Friday, October 12, 2012

Flaxseed with Breakfast

Today I realized that I had a couple of bags of flaxseed that I haven't touched in a couple of months. So, I decided to eat some with breakfast.


 Breakfast:


  • 1 serving oats
  • 1 cup blueberries
  • about 1 T. flaxseed
According to WebMd, flaxseed has been a health food for ages! It was cultivated in Babylon as early as 3000 BC, and by the 8th century, King Charlemagne believed so strongly in the health benefits of flaxseed that he passed laws requiring his subjects to consume it.

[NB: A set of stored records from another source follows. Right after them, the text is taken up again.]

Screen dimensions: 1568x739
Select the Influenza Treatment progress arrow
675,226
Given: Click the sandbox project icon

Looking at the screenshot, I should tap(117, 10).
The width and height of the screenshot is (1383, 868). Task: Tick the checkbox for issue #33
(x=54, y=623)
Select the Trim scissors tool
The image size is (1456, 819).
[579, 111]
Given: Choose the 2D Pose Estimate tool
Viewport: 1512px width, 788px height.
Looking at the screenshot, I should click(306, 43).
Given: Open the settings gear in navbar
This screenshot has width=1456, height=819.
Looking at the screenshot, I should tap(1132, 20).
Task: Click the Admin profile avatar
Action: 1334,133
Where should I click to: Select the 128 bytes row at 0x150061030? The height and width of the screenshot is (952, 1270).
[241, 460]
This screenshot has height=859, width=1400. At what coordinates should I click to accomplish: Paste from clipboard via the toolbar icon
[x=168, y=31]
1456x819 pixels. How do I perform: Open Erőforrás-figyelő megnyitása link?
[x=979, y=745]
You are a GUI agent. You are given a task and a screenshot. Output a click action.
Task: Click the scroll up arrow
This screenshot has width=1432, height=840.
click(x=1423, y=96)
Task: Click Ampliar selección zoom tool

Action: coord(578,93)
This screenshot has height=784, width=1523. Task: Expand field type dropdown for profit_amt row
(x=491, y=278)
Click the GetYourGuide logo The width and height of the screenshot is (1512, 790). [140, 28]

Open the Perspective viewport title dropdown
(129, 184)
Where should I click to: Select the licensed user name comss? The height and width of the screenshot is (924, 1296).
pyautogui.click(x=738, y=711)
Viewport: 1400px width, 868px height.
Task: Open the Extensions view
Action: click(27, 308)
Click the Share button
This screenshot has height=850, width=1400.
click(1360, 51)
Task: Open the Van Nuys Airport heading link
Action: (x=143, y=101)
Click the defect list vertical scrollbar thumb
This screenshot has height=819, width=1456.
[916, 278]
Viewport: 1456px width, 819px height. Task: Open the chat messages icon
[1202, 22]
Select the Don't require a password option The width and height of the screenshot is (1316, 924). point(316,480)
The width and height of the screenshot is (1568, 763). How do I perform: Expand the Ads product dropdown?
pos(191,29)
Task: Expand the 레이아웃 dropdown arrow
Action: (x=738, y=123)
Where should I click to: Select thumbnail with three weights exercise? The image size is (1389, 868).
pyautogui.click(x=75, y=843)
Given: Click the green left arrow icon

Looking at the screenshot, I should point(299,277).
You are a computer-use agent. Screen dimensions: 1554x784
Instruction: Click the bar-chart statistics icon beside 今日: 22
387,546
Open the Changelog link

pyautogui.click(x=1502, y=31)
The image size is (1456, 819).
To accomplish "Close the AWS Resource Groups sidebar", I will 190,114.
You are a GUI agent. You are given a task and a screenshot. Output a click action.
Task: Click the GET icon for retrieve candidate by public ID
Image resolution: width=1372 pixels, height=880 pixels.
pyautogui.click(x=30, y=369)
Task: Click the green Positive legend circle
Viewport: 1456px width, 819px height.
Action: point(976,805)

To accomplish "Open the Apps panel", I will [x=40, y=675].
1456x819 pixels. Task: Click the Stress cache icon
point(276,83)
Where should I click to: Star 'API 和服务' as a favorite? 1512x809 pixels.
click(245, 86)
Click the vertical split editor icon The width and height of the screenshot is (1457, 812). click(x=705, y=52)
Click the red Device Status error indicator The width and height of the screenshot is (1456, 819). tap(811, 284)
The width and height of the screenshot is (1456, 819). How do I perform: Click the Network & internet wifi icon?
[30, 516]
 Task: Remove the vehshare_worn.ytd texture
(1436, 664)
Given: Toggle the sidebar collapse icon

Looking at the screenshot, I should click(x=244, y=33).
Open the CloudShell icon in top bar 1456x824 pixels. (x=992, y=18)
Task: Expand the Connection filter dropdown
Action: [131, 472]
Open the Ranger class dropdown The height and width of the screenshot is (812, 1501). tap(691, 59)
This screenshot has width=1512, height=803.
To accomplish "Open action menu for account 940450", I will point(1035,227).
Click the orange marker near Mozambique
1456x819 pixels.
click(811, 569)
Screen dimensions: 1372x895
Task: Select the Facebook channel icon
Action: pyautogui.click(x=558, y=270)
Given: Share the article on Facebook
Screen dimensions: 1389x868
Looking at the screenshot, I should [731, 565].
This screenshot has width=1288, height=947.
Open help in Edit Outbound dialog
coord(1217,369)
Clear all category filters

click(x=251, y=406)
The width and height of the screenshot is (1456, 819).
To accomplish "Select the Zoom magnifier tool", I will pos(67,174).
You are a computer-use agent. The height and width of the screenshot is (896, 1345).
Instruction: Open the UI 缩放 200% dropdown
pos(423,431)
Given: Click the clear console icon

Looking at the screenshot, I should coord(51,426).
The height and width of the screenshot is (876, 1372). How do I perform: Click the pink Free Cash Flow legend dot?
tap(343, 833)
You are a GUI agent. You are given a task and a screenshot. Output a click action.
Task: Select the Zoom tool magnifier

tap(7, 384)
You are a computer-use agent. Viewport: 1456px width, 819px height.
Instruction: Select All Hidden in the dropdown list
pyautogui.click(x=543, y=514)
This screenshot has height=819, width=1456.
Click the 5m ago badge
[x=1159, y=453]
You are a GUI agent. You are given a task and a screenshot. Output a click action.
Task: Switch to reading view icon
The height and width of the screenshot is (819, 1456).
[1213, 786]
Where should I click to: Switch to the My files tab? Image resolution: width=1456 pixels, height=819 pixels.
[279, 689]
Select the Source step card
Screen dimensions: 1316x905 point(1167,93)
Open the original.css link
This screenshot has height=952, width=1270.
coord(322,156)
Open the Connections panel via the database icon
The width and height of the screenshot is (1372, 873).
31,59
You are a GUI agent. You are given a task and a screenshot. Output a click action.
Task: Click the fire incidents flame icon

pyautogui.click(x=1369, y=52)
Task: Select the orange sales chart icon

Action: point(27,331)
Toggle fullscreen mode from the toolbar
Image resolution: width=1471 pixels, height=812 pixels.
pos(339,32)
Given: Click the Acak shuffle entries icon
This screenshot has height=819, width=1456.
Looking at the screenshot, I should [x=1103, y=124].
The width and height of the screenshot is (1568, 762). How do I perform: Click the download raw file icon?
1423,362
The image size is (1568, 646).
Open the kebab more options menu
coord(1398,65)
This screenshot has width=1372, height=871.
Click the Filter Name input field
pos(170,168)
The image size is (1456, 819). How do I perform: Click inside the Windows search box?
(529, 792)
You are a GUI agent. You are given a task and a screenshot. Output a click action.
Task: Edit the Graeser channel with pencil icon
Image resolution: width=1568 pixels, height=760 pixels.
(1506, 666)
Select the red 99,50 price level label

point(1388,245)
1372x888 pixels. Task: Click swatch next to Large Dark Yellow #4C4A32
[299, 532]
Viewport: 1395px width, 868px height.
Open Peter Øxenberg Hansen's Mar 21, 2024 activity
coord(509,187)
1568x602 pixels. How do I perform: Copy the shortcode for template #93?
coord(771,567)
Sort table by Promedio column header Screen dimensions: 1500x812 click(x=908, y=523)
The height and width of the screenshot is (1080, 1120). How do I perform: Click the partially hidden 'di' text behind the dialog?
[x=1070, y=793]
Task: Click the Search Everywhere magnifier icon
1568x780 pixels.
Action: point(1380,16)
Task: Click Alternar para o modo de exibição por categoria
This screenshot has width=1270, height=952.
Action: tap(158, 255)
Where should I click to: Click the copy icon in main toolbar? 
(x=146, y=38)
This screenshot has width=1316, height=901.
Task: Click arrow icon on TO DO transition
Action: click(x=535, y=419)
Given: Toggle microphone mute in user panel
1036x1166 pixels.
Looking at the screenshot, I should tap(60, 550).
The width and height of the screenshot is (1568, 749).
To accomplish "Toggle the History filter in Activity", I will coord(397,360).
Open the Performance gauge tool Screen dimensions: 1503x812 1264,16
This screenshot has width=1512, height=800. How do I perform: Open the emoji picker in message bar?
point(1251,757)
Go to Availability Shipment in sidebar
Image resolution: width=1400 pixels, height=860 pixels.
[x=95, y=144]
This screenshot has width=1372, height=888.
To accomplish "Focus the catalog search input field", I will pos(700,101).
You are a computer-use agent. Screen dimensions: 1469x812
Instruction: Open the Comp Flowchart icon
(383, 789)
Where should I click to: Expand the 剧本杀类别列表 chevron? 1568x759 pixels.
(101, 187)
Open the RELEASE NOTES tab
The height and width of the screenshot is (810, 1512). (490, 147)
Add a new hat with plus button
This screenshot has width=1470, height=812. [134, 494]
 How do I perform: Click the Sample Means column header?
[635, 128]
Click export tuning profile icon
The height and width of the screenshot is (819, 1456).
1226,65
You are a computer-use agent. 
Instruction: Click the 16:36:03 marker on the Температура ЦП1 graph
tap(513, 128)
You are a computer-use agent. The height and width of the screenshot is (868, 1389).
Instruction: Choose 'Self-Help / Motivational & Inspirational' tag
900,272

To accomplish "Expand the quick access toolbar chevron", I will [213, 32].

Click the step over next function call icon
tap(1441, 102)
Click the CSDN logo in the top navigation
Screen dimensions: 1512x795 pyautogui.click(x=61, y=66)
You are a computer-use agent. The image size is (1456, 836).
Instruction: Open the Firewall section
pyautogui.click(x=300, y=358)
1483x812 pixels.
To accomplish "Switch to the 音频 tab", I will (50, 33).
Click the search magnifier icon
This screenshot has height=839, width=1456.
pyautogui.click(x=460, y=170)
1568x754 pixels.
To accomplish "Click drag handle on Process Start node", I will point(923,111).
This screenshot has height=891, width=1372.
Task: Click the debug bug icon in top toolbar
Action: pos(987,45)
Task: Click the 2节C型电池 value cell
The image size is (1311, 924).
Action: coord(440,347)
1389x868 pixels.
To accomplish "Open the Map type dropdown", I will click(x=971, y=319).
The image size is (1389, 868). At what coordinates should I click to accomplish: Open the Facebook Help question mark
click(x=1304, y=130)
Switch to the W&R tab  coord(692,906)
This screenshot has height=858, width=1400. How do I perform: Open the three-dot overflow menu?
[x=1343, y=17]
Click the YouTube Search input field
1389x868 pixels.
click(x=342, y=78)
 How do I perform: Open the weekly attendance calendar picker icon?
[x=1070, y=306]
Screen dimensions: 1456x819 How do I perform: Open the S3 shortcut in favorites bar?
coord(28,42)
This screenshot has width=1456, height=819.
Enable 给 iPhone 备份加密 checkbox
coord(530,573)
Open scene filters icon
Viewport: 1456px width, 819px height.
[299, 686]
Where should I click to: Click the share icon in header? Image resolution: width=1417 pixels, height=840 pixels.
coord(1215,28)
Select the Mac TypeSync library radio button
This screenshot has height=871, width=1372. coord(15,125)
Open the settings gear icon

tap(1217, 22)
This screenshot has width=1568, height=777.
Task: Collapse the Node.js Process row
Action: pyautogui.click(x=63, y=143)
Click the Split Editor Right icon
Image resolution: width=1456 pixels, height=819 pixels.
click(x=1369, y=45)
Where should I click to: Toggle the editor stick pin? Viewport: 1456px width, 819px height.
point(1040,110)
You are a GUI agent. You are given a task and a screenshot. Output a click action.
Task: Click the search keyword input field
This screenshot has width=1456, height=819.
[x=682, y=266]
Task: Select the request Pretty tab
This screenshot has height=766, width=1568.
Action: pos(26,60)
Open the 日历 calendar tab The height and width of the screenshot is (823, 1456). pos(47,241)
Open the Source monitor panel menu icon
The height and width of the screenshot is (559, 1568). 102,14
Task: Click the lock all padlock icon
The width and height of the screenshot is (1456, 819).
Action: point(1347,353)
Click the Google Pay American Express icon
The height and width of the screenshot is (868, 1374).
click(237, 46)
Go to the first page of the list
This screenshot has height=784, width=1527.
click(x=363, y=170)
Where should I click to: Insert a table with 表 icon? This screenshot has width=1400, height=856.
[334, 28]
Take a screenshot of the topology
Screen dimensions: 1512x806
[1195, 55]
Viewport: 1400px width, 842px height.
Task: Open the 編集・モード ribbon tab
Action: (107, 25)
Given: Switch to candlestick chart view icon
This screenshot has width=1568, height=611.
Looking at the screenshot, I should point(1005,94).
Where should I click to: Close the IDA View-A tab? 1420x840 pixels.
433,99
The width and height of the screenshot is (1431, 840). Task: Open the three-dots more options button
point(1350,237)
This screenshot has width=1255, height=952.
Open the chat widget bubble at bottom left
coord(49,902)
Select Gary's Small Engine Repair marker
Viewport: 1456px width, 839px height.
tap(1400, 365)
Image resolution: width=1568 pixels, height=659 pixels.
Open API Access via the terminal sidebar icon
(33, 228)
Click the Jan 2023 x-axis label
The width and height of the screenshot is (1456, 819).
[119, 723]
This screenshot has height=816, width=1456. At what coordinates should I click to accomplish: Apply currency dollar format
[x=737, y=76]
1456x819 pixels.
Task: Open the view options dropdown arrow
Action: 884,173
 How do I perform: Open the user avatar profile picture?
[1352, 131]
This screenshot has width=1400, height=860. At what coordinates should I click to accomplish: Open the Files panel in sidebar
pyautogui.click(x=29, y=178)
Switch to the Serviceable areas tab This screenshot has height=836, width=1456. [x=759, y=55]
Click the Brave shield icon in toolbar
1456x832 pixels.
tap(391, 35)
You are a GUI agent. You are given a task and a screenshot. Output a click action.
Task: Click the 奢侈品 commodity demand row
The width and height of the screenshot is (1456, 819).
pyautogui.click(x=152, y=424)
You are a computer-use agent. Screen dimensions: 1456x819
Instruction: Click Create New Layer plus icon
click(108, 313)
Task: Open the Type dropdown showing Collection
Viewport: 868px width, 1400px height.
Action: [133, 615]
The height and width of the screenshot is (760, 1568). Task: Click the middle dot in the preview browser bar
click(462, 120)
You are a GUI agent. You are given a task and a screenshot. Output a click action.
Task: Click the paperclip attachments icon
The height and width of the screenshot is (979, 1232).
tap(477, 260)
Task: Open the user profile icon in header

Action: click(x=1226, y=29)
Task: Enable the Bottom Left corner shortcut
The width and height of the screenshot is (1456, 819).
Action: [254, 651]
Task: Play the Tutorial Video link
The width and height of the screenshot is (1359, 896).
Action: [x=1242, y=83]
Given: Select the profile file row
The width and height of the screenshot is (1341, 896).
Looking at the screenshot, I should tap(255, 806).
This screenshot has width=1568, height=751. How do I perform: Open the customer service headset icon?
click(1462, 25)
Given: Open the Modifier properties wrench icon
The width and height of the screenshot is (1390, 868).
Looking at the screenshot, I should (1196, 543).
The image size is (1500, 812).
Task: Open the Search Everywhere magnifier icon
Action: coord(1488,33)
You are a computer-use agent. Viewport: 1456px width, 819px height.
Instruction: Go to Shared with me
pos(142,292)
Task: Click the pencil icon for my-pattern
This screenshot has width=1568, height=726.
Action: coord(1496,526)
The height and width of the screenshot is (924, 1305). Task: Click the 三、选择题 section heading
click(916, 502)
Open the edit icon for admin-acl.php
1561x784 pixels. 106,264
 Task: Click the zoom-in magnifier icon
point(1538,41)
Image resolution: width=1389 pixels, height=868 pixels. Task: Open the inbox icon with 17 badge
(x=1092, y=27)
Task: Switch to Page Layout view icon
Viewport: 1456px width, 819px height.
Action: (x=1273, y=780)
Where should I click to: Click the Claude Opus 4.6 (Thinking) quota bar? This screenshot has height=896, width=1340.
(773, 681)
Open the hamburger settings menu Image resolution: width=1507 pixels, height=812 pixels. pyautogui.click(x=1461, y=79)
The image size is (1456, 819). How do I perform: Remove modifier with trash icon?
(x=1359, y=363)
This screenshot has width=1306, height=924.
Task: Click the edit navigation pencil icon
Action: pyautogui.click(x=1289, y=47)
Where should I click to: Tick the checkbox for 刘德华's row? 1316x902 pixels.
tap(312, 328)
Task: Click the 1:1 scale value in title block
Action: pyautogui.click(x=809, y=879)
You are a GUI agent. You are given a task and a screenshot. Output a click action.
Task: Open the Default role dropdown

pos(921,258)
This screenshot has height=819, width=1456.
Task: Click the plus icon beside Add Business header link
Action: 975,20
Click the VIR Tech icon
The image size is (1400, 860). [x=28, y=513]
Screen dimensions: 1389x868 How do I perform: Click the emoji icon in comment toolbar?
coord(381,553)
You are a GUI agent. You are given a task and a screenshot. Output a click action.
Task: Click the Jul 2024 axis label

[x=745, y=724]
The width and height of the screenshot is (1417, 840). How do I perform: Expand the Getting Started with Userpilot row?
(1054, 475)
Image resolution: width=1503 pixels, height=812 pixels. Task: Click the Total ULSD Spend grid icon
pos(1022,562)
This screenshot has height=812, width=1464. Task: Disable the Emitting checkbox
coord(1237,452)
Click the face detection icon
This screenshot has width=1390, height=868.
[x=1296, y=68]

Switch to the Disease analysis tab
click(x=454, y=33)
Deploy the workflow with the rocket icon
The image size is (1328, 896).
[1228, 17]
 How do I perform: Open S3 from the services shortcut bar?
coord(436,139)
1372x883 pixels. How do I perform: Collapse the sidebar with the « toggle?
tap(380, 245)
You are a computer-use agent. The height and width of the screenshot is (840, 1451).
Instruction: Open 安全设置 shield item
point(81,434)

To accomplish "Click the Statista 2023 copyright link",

Flaxseed gained its healthy reputation primarily due to three of its components:
  • Omega-3 essential fatty acids - these"good" fats that have been shown to have heart-healthy effects; each tablespoon of ground flaxseed contains about 1.8 grams of plant omega-3s
  • Lignans - these possess both plant estrogen and antioxidant qualities; flaxseed contains 75-800 times more lignans than other plant foods
  • Fiber - flaxseed contains both the soluble and insoluble types
I usually add flaxseed to oatmeal or smoothies. If you add ground flaxseed to oatmeal before you cook it, it blends in pretty well and you don't notice it. I haven't found a way to make its addition unnoticeable in smoothies.

What your favorite way of adding flaxseed to your diet?